### WHAT IS REQUIRED
Filter the records down to the lines that hold the word "Kaspersky", and copy each of those lines.
*** Begin section ***
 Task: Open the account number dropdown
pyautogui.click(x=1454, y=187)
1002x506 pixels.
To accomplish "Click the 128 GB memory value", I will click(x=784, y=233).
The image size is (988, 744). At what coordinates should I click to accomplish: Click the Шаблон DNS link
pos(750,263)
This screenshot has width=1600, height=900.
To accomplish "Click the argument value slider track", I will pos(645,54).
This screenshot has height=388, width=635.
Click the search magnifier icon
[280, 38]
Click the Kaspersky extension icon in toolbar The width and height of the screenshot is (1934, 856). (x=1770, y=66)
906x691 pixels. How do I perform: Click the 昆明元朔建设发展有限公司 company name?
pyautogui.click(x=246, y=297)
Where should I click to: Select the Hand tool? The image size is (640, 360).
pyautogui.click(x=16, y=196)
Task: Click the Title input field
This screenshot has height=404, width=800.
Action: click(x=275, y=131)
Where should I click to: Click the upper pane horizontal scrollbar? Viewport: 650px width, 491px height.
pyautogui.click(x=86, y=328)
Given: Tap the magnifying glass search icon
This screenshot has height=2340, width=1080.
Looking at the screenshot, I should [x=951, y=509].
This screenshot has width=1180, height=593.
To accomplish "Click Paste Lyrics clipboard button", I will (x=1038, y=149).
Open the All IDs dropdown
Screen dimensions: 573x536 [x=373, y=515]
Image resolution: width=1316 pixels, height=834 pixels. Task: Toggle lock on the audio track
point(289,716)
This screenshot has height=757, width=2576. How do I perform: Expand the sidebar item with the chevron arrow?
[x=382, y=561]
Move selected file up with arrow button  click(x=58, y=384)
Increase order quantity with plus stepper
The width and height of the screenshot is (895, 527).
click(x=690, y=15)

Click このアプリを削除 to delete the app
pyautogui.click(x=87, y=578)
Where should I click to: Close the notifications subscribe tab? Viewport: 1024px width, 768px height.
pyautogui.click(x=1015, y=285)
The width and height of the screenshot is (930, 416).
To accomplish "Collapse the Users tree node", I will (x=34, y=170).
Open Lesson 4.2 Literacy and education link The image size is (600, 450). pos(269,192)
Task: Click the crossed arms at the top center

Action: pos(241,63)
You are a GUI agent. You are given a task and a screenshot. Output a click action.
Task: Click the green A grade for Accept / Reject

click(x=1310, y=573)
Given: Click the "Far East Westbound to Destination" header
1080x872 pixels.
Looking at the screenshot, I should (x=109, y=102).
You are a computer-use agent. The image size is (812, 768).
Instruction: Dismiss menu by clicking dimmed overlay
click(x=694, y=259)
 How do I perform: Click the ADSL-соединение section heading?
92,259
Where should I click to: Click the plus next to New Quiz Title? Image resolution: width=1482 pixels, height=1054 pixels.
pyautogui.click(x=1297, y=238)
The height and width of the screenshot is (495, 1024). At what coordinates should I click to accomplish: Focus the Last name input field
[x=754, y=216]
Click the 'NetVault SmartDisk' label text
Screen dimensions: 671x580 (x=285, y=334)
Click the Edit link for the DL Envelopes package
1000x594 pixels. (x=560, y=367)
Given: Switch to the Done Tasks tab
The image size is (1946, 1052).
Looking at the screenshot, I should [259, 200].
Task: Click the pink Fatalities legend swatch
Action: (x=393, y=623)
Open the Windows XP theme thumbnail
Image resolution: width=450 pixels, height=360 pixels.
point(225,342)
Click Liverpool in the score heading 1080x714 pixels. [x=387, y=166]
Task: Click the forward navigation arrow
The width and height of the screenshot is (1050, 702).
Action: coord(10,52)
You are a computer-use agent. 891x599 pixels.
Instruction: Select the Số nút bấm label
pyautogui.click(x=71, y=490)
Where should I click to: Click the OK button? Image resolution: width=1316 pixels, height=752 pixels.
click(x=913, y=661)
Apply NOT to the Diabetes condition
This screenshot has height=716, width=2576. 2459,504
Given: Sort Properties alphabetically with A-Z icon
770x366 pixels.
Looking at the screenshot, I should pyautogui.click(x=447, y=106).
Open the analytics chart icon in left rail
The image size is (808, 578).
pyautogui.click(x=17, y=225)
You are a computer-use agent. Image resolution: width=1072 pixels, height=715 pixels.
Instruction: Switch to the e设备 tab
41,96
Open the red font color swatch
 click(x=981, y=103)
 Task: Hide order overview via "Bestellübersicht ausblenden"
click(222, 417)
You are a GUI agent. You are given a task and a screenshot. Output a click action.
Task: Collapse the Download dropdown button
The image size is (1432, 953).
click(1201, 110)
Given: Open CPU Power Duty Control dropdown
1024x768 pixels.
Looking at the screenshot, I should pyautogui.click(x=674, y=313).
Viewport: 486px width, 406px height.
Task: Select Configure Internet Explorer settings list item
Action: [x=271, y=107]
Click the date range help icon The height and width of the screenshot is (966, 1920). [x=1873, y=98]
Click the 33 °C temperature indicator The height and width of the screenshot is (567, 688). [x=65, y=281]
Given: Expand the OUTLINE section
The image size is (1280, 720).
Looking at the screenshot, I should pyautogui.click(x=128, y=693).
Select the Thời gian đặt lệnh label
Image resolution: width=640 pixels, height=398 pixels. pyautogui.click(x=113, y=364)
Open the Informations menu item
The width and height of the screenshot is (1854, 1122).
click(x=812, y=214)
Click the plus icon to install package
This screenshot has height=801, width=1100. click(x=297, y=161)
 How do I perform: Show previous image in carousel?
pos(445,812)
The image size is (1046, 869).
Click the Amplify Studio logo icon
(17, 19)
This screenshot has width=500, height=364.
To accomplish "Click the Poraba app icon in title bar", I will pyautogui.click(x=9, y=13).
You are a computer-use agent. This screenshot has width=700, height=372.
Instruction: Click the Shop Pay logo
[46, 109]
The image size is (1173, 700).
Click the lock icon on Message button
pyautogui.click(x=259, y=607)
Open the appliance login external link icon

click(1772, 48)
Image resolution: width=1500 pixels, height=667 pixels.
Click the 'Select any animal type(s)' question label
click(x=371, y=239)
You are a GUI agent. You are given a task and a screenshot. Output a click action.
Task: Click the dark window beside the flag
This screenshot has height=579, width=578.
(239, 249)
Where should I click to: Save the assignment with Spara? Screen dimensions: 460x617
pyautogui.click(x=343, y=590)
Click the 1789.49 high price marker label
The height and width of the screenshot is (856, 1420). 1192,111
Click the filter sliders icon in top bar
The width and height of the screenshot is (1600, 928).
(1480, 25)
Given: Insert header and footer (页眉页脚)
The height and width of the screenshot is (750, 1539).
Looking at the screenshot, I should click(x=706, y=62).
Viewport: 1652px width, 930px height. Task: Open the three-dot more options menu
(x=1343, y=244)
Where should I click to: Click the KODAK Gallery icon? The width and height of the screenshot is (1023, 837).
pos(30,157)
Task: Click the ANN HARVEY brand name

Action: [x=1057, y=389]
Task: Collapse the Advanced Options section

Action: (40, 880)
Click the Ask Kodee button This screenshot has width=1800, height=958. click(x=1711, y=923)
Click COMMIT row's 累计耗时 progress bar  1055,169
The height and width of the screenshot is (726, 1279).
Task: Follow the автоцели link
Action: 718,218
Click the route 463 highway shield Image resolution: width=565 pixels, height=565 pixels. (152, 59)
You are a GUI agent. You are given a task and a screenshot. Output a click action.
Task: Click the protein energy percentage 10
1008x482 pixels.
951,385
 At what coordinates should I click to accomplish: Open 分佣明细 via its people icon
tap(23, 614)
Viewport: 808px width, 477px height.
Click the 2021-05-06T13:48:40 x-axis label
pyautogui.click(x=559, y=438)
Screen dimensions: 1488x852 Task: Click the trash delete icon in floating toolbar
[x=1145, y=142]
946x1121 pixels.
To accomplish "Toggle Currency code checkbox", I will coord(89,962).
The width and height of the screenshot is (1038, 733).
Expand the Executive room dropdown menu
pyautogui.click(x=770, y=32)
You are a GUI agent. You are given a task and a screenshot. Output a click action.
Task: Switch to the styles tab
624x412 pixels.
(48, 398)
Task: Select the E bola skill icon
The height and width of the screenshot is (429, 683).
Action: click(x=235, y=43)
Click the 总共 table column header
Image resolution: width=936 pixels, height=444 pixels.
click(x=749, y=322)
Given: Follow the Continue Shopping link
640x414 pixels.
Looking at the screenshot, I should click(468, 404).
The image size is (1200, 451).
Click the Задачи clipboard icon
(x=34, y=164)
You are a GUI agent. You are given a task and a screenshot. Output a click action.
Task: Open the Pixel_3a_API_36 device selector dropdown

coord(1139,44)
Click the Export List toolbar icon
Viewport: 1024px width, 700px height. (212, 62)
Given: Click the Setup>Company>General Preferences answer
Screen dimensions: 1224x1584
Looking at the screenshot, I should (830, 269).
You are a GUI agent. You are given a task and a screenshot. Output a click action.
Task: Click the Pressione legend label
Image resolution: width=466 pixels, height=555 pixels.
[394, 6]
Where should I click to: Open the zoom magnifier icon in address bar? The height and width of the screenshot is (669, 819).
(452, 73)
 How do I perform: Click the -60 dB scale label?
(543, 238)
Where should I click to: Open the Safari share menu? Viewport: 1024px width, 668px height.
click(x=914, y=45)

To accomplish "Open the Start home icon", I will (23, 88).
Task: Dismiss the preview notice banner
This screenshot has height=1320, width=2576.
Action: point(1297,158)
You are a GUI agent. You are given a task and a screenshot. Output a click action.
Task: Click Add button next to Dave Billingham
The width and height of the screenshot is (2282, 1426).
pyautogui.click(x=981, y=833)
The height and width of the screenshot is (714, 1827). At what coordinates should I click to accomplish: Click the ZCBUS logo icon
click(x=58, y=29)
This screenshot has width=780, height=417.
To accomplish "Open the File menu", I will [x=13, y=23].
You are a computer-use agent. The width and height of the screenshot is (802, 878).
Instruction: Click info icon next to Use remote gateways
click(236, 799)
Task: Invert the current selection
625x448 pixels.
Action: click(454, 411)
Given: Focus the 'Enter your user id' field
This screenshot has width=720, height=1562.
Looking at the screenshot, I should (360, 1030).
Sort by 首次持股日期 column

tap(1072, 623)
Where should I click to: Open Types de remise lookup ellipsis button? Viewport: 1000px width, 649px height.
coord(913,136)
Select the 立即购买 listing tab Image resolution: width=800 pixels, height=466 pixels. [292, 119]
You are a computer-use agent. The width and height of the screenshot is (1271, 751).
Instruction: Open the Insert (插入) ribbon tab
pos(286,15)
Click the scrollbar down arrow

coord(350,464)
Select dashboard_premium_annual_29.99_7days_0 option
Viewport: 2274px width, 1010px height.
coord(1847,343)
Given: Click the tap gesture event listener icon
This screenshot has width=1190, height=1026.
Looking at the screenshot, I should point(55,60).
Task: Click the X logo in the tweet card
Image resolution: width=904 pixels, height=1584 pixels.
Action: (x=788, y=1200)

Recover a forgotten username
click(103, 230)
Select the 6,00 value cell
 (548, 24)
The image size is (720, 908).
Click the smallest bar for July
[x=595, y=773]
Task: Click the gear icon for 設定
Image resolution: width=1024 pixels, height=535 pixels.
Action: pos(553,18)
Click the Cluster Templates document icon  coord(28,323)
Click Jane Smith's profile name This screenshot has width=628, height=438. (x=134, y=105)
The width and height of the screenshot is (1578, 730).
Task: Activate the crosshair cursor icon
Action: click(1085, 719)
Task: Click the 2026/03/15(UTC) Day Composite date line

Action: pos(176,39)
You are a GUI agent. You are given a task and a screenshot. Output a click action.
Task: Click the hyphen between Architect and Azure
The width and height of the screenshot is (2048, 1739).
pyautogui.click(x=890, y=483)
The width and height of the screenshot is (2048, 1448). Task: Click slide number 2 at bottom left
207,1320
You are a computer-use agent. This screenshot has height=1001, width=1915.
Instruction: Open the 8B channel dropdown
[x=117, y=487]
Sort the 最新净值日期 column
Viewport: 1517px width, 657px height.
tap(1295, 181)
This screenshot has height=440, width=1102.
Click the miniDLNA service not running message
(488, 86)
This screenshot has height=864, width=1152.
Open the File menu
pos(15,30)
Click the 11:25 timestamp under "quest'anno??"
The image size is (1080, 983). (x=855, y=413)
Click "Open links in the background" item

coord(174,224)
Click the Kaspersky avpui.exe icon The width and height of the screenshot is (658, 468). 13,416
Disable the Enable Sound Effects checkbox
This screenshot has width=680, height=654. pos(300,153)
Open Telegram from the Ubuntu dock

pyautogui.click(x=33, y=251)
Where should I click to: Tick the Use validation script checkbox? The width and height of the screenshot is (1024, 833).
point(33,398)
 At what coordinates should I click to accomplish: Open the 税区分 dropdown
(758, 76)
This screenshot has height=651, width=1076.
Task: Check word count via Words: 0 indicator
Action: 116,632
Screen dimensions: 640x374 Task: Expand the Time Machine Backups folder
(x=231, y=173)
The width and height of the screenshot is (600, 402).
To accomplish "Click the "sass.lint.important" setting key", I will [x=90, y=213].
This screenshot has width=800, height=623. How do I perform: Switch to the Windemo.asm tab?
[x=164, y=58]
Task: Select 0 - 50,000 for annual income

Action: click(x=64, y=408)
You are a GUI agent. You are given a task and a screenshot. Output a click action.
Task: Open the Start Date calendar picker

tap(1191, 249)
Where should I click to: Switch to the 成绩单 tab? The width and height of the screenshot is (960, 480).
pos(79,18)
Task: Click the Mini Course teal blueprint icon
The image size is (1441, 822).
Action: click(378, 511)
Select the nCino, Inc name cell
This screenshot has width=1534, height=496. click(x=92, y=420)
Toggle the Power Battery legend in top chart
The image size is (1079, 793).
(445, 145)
*** End section ***
### ANSWER
Click the Kaspersky extension icon in toolbar The width and height of the screenshot is (1934, 856). (x=1770, y=66)
Click the Kaspersky avpui.exe icon The width and height of the screenshot is (658, 468). 13,416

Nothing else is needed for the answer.